The Company is not obligated to update or revise these forward-looking
statements to reflect new events or circumstances.

         FTD generates its revenue from two principal areas of operation. These
areas have been identified as Technology products and services and Marketplace
and Other.

              Technology products and services consists primarily of:

         -    Mercury/Advantage equipment sales which includes both sales and
              leases of hardware and software to FTD Florists.

         -    Mercury Network which is FTD's proprietary telecommunications
              network used by florists to transmit orders through FTD or through
              competing clearinghouses.

         -    Clearinghouse, which provides order billing and collection
              services to both the sending and receiving florists, for which FTD
              receives a percentage of the sales price for the service.

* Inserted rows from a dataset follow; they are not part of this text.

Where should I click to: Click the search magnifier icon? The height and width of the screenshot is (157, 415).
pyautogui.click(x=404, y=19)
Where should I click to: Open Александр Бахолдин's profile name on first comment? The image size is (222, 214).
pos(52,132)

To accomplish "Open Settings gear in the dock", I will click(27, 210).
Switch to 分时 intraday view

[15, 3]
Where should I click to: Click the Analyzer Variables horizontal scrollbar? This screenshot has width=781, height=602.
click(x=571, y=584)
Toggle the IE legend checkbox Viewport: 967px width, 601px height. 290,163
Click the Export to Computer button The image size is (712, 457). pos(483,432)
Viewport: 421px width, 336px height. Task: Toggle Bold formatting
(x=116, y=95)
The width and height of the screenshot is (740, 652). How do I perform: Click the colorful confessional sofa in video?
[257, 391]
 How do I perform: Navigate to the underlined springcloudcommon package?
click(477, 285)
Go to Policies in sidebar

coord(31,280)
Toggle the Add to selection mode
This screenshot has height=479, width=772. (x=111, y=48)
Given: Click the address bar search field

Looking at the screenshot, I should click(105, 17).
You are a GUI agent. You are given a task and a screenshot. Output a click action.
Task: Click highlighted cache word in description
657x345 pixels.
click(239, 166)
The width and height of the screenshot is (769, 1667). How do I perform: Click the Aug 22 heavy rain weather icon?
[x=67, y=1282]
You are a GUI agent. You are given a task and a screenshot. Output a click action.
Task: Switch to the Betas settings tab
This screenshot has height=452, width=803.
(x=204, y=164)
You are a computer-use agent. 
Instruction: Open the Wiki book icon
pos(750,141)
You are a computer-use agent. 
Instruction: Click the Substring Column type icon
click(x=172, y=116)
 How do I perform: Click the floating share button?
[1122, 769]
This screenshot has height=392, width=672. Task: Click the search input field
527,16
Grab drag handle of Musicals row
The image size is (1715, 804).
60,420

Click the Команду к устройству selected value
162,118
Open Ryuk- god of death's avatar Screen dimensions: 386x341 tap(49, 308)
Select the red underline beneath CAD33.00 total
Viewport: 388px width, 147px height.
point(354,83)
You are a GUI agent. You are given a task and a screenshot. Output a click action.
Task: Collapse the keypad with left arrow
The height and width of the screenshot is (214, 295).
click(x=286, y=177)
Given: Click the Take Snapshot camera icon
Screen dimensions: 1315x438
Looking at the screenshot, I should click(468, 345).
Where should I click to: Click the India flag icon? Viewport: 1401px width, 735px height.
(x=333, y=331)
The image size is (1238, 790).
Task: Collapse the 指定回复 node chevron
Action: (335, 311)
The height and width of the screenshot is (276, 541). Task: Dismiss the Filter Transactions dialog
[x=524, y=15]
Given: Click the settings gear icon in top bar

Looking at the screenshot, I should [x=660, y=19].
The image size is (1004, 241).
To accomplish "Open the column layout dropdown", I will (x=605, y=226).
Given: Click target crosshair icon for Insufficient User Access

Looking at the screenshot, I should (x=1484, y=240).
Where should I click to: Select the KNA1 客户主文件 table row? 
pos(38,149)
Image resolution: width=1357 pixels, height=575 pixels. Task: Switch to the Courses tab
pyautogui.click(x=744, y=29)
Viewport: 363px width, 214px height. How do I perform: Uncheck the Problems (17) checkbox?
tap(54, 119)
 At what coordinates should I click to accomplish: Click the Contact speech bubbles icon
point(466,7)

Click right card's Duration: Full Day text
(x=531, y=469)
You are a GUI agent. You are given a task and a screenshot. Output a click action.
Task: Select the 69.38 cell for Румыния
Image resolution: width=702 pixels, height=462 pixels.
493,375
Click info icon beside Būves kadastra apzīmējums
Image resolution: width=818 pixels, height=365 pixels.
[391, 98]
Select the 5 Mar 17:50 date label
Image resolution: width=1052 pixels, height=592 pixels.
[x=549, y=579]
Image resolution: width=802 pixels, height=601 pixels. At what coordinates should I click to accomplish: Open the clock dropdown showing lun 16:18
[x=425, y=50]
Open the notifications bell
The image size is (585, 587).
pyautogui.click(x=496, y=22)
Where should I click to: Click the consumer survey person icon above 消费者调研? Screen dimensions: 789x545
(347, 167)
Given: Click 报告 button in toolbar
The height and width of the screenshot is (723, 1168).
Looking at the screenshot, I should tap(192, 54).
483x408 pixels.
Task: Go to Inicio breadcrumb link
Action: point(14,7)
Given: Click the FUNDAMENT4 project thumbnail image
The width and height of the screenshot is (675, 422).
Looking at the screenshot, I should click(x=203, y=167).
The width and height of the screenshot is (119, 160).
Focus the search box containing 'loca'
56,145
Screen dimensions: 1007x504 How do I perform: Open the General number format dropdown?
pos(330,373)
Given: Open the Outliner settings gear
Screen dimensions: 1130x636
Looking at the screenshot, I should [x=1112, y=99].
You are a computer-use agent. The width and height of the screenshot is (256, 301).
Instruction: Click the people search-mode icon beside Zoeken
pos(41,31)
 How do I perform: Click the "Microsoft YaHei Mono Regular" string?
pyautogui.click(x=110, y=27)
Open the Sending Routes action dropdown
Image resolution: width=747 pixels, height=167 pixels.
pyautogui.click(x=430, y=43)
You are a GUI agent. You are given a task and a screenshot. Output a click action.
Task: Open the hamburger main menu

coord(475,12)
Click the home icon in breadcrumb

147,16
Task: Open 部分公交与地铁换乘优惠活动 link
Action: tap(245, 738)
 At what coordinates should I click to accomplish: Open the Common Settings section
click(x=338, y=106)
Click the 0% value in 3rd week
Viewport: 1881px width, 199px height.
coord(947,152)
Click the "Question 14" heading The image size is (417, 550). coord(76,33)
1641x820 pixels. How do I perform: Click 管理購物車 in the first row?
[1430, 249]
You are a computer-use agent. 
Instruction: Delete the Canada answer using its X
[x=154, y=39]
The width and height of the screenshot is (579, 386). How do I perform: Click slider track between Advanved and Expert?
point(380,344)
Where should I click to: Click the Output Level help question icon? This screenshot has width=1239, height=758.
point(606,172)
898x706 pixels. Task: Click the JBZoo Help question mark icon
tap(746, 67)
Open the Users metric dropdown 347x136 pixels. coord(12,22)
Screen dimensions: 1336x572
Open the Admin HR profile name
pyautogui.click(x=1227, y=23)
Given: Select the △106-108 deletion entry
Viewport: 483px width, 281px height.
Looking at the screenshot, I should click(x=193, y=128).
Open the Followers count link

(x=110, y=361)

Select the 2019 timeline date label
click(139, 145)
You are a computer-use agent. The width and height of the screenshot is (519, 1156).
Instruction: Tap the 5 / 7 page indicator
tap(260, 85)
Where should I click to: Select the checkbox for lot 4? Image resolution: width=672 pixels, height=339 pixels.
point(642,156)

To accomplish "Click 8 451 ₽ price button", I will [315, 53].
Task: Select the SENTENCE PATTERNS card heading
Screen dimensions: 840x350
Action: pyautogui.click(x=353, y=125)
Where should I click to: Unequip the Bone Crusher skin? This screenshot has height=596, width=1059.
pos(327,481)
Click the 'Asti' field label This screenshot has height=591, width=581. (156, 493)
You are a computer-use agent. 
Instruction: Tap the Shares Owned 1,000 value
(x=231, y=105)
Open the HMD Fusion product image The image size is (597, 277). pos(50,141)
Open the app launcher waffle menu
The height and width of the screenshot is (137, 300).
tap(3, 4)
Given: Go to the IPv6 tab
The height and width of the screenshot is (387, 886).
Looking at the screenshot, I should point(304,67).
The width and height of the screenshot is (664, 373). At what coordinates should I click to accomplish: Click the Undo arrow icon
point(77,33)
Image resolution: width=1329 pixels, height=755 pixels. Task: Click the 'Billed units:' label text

         -    Direct Access revenue which is derived from the 1-800-SEND-FTD
              direct marketing business.

         -    Flowers After Hours which is FTD's call forwarding service whereby
              participating florists receive various types of orders and
              messages such as consumer or florist to florist, for a fee paid
              per transaction.


                                       9

<PAGE>   10

         -    FTD Florists' Online Internet site (www.ftd.com) which generates
              revenue from consumer orders as well as the set-up and maintenance
              of florists' web sites.

         -    Publications which consists of the FTD Directory published on a
              quarterly basis on CD ROM as well as paper book.

         -    Credit Card processing which is a service offered to participating
              FTD Florists whereby FTD pools the credit card transactions of
              such florists to secure more favorable terms on credit card
              transactions than the FTD Florists could secure individually.

         -    Interflora, Inc. is a joint venture between FTD, Fleurop-
              Interflora and the Interflora British Unit. The joint venture
              provides a floral services organization with non-FTD member
              florists to enable florists to transmit and receive orders outside
              the Americas.

         The Marketplace and Other segment primarily represents FTD's wholesale
distribution of hardgoods, including greeting cards, to retail florists in North
America.

THREE MONTH PERIOD ENDED SEPTEMBER 30, 1998 COMPARED TO THREE MONTH PERIOD ENDED
SEPTEMBER 30, 1997.

           During the three month period ended September 30, 1998, the Company 
made significant changes in the classification of accounts amongst costs of 
goods sold and services provided and selling general and administrative 
expenses.  Prior year balances have been reclassified to conform to the current 
year presentation.

         The following is a discussion of changes in the Company's financial
condition and results of operations for the three month period ended September
30, 1998, compared with the three month period ended September 30, 1997.

         Revenue increased by $4.9 million, or 13.8%, to $40.4 million for the
three month period ended September 30, 1998 compared to $35.5 million for the
three month period ended September 30, 1997. This increase in revenue was
primarily the result of increases in both of the Company's business segments.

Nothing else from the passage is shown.